September 12, 2006


Watching a young man juggle in a square, I'm reminded that we can teach ourselves anything with determination and practice. I recall as a young teenager teaching myself to use nun-chucks. FOr what reason I forget, probably one too many ninja and Bruce Lee movies. I recall the many varied colors of purle, black and blue marks my long sessions with the wood and chains left behind on my skin. I also recall the sharp pains that accompanied each contact with wood and flesh. I remember the exhuberation I experienced when I could swing the chucks freely around my body and limbs without holding them securely and they didn't fly intot he air, but stayed on the intended path for another revolution or transfer to my other hand. I also mastered the long chain variety with short wooden handles. The mastery was a game. You learn each trick and slowly add more and more nuance to the effort.

Ease is accomplished through practice. Mastery of no thing comes immediately. I eventually moved on from martial arts to more socially acceptable forms of physical showmanship. Hacky sack. Even after practicing for hours, I never truely mastered that tiny leather ball, but I still have it. Every once in awhile, I come across it in a box.

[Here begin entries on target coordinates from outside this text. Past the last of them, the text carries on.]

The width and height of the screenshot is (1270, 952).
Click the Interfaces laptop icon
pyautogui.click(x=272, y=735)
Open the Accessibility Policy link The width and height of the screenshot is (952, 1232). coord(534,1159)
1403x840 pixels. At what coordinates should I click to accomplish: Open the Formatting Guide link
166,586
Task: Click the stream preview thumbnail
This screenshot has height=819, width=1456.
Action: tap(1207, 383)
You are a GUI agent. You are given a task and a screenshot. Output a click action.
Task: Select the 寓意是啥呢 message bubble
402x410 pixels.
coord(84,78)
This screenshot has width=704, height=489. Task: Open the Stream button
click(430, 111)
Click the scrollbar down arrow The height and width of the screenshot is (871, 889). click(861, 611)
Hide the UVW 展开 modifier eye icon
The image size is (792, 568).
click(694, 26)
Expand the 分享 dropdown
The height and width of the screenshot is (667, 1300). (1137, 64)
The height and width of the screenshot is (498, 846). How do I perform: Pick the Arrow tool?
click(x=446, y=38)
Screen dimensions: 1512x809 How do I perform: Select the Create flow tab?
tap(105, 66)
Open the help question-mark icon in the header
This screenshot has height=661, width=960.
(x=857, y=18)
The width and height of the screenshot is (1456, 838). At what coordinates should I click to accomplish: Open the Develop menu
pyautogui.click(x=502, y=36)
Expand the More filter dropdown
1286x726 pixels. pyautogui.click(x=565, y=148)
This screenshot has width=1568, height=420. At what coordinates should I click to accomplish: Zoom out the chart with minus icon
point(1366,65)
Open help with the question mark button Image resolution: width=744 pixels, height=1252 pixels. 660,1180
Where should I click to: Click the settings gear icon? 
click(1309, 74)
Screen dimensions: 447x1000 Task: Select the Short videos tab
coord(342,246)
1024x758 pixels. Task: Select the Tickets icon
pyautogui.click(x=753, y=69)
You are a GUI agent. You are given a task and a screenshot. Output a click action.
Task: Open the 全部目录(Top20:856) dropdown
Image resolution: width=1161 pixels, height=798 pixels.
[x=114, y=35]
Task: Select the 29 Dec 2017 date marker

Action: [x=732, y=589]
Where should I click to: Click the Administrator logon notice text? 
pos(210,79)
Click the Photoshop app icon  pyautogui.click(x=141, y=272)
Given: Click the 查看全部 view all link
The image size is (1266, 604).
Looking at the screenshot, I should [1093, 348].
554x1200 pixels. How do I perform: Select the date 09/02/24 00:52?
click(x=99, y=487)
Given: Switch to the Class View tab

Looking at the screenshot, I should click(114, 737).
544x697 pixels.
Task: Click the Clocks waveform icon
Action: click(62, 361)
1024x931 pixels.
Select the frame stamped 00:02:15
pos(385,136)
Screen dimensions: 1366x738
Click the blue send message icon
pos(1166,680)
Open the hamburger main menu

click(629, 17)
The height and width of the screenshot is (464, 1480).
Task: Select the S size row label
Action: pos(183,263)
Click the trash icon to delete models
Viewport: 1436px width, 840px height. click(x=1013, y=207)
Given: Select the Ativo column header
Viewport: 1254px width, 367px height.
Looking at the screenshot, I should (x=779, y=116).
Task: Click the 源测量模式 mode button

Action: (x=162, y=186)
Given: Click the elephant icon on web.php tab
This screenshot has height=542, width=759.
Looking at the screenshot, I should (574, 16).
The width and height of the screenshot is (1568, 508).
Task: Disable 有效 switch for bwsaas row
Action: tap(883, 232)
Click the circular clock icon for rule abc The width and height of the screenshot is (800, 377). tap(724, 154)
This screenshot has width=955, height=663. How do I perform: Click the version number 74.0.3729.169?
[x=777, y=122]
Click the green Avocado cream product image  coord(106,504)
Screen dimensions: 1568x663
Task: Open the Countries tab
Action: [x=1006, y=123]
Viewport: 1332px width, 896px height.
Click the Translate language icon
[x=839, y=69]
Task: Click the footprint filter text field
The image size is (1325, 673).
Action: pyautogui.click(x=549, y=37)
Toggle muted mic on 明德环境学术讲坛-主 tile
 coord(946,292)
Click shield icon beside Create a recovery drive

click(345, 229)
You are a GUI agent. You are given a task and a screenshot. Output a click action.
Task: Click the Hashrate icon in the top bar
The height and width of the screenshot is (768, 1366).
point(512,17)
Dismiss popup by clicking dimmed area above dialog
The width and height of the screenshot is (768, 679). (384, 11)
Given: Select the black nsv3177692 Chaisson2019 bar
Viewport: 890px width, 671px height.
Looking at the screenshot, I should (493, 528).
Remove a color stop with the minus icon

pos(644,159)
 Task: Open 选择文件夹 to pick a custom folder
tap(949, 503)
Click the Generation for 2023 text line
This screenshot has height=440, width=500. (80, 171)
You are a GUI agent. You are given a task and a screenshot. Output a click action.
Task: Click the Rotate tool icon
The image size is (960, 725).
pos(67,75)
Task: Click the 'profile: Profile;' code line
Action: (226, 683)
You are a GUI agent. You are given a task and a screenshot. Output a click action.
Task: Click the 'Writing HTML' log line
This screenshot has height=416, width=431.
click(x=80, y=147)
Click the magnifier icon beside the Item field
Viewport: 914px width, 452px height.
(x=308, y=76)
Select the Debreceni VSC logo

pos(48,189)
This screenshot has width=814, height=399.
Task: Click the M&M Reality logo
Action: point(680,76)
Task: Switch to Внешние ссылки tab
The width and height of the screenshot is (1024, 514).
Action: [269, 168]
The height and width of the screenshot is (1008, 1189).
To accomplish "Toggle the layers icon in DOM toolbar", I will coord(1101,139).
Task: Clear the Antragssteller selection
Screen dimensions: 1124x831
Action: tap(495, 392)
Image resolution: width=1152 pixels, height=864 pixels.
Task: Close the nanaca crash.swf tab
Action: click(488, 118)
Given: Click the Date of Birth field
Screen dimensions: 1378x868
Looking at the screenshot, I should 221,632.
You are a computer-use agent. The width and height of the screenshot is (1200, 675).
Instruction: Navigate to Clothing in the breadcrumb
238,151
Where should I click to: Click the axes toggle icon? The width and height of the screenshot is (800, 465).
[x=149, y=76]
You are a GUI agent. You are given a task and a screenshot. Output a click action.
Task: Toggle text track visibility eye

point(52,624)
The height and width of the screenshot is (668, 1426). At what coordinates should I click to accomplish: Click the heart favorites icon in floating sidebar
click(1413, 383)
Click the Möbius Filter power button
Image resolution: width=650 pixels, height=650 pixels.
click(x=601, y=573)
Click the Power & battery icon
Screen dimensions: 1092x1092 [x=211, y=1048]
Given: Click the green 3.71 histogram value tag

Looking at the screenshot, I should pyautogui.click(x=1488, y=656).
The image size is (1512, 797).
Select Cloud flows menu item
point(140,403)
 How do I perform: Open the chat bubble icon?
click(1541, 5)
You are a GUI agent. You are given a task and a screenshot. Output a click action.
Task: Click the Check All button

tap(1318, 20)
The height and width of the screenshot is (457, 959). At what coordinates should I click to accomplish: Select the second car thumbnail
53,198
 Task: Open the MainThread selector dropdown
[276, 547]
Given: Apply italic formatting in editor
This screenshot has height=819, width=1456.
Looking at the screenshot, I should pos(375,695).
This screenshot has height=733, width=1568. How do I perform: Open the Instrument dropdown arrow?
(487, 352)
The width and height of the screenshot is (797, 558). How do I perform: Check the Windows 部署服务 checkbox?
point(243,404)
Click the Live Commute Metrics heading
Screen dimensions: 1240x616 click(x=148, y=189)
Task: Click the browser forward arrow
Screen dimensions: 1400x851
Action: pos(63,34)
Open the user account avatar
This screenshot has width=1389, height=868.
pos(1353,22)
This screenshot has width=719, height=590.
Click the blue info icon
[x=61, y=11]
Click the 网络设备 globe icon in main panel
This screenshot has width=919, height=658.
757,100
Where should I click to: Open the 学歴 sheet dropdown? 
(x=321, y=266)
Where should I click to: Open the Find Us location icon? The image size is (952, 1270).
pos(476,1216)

Invariably, I pick it up and the texture on my skin transports me back to one of my memories of hacking (this was pre internet you know). Then I'll toss it back into the box with a variety of other small things I've collected over the years that have little use other than to make me think of the past and how far I've traveled. As I watch the young man strive to keep 7 balls in the air at one time, I smile as I consider where he'll be in 10 years.